Rama IV Road (ถนนพระรามที่ 4, ; usually shortened to ถนนพระราม 4, ) is a main road in Bangkok, Thailand. It starts at Mo Mi Junction in the area of Bangkok's Chinatown in Samphanthawong and Pom Prap Sattru Phai Districts and ends at the junction with Sukhumvit Road (Phra Khanong Junction) in Khlong Toei District near Bangkok Port, also known as Khlong Toei Port.

Bordering the road are the Hua Lamphong railway station, Wat Hua Lamphong, Sam Yan, Lumphini Park and Rama VI Memorial Plaza, King Chulalongkorn Memorial Hospital and Queen Saovabha Memorial Institute, One Bangkok, the Metropolitan Electricity Authority, and the headquarters of Channel 3. The MRT Blue Line snakes underneath Rama IV Road between Wat Mangkon MRT station and Queen Sirikit National Convention Centre MRT station.

== History ==
This road was built in the year 1857 during the reign of King Mongkut (Rama IV) and can be considered as the first real road in Thailand. It was built about four years before Charoen Krung Road. The road was built at the request of foreign merchants and businessmen, who complained of the difficulty and waste of time of travelling to trade in the capital. To solve this issue, they proposed to set up their stores for trading goods around Khlong Phra Khanong up to the Bang Na area and requested that the government dig up a shortcut canal from Bang Na to Khlong Phadung Krung Kasem, which was one of the outer city moats during that time.

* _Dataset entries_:

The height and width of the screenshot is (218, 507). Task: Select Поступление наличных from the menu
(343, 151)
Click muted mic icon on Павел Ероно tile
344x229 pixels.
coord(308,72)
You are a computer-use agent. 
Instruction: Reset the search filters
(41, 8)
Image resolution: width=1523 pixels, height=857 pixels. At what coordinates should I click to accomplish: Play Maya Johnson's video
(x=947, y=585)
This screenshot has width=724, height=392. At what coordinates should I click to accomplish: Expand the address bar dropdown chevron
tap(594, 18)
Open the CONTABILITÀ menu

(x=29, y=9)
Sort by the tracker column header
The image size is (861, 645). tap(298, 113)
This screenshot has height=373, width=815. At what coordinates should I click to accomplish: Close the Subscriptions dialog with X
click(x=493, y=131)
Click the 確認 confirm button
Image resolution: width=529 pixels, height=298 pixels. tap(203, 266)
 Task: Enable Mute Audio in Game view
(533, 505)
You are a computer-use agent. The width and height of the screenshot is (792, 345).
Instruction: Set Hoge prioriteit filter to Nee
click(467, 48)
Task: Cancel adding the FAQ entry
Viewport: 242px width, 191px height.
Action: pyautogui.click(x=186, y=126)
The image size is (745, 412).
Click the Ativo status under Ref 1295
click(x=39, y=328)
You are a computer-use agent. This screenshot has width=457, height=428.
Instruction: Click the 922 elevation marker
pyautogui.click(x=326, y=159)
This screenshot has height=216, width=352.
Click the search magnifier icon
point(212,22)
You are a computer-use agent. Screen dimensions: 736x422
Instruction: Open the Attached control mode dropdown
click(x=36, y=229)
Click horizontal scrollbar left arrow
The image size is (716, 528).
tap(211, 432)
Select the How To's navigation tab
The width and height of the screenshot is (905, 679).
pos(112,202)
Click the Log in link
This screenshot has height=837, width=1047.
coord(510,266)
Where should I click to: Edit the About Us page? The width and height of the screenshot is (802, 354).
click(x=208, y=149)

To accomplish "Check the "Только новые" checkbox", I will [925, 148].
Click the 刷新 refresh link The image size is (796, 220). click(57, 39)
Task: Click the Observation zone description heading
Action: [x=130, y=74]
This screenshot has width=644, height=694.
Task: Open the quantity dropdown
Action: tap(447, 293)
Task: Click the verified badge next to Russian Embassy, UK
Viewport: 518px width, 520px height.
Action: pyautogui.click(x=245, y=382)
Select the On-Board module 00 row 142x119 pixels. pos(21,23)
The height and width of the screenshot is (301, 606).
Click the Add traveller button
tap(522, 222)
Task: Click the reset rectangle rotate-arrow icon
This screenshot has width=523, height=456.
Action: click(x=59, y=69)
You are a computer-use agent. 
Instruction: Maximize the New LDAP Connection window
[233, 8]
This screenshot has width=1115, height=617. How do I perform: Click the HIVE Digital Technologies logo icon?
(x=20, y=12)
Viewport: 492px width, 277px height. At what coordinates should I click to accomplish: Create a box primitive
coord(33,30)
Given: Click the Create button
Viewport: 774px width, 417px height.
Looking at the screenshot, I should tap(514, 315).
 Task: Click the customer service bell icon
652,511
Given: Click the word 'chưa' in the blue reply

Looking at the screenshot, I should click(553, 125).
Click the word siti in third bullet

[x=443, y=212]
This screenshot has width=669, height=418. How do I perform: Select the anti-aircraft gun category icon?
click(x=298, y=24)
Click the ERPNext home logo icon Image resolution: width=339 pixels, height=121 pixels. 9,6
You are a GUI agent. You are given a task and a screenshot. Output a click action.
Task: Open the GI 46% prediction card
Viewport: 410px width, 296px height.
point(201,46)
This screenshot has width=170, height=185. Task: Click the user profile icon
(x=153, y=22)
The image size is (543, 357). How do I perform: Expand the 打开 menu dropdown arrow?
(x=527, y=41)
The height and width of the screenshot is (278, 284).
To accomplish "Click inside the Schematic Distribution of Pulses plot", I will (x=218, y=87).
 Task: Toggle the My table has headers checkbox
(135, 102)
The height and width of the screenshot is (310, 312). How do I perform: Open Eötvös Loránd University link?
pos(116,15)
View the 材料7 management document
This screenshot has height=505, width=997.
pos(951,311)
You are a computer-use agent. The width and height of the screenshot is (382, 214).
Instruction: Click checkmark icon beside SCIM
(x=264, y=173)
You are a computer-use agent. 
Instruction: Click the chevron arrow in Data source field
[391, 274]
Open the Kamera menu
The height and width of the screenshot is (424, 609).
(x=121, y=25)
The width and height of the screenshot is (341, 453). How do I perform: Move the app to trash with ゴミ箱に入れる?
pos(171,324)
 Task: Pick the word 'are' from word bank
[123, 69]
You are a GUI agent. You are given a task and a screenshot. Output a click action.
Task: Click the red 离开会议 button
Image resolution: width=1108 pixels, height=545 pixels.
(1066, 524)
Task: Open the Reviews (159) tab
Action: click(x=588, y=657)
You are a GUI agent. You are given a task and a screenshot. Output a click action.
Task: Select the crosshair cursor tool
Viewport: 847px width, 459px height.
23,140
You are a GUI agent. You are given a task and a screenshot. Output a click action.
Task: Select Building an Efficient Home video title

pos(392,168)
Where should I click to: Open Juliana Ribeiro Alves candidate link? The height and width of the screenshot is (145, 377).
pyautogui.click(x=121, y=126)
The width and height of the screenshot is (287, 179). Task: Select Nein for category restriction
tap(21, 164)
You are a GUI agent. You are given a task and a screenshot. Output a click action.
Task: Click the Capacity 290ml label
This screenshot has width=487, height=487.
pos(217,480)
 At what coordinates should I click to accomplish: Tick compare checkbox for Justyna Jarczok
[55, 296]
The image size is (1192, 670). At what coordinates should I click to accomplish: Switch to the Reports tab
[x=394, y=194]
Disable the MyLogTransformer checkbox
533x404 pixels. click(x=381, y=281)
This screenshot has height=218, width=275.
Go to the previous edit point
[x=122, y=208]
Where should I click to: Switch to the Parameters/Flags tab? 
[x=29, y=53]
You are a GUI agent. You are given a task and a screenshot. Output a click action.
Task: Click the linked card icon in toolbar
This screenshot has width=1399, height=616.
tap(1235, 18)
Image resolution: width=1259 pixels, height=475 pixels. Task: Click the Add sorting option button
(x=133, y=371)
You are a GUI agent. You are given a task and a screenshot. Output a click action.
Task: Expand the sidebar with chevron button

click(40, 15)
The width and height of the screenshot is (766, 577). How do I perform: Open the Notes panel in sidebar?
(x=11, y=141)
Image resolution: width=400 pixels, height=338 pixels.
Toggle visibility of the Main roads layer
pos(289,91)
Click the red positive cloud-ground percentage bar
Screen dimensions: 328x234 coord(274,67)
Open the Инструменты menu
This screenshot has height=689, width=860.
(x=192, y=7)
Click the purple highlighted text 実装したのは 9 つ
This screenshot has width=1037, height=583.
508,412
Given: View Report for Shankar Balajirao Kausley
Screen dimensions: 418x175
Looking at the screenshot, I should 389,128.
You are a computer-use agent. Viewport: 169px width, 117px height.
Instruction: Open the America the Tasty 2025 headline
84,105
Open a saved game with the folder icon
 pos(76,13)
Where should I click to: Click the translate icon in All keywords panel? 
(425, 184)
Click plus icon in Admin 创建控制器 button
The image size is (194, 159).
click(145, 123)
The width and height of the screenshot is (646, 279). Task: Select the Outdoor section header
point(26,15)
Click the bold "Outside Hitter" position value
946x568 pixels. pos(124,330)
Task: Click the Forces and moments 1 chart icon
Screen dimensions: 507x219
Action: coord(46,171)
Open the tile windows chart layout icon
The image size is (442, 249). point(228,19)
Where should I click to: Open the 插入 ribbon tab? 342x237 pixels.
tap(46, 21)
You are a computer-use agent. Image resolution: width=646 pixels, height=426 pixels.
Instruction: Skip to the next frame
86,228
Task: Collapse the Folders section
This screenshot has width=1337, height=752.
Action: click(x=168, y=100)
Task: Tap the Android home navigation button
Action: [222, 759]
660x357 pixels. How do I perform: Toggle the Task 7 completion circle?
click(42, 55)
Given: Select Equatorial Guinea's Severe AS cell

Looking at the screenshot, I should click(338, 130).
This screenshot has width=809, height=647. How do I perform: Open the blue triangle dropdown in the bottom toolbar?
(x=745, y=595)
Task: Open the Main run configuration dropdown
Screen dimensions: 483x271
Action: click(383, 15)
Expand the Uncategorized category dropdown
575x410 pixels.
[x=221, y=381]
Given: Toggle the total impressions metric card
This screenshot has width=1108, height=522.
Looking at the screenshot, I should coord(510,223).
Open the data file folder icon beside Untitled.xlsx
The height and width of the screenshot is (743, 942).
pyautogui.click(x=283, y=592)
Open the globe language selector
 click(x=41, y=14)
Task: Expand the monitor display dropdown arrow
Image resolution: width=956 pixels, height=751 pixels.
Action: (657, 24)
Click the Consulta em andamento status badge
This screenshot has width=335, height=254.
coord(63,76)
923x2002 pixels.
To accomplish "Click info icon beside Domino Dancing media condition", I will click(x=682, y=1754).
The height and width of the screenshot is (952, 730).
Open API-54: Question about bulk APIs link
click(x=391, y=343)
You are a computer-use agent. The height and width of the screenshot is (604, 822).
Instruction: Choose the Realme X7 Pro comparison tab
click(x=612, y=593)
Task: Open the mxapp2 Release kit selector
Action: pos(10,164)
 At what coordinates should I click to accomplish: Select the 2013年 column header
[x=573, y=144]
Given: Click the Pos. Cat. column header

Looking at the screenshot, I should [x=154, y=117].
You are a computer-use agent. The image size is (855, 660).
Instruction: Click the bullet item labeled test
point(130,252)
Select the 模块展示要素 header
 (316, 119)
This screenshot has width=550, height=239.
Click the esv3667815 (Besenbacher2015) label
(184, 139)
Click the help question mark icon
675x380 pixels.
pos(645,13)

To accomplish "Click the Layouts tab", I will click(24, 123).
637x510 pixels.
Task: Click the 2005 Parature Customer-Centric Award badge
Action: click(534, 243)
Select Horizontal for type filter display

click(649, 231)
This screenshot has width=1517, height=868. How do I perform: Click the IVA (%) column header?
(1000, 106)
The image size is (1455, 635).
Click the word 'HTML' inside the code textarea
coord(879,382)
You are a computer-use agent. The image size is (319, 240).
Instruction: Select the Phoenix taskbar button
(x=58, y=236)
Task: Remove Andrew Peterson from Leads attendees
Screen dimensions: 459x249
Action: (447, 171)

* _Prompt 1_: According to the Rama IV Road text, in what year was the road built?
* _Prompt 2_: Resume the Rama IV Road text from its final sentence.

* _Response area 1_: 1857

* _Response area 2_:
King Mongkut ordered that a new canal be dug up in front of Phlan Phairi Rap Fort (around the Hua Lamphong area), cutting through fields to connect to Khlong Phra Khanong. At the same time, Khlong Phra Khanong was also extended to reach the Chao Phraya River. The soil dug up would be used to pave a road running along the north of the canal. The King named the new canal Khlong Thanon Trong ("straight road canal"), and it is also came to be known as Khlong Hua Lamphong. The road that ran along the bank of the canal was given various names by the community, ranging from Trong Road, Hua Lamphong Road, and Wua Lamphong Road. It was later declared in 1919, during the reign of King Vajiravudh (Rama VI), to rename Outer Hua Lamphong Road, covering the stretch between the intersections with Charoen Krung and Luang Sunthorn Kosa, to Rama IV Road in memory of King Mongkut who had initially ordered its construction.

In 1947, Khlong Hua Lamphong was drained to make way for an extension of the road. The Paknam Railway, Thailand's first railway line, followed the route of Rama IV Road from 1893 until it closed in 1960 due to under-use and increased road traffic. Several flyovers were added in the 1980s and 1990s to improve traffic flow.

==Development==
As of 2019 the real estate bordering the road, particularly a 3.5 kilometre section stretching from Sam Yan to Klong Toey intersection, has attracted property investments totaling 185 billion baht and more investment is forecast.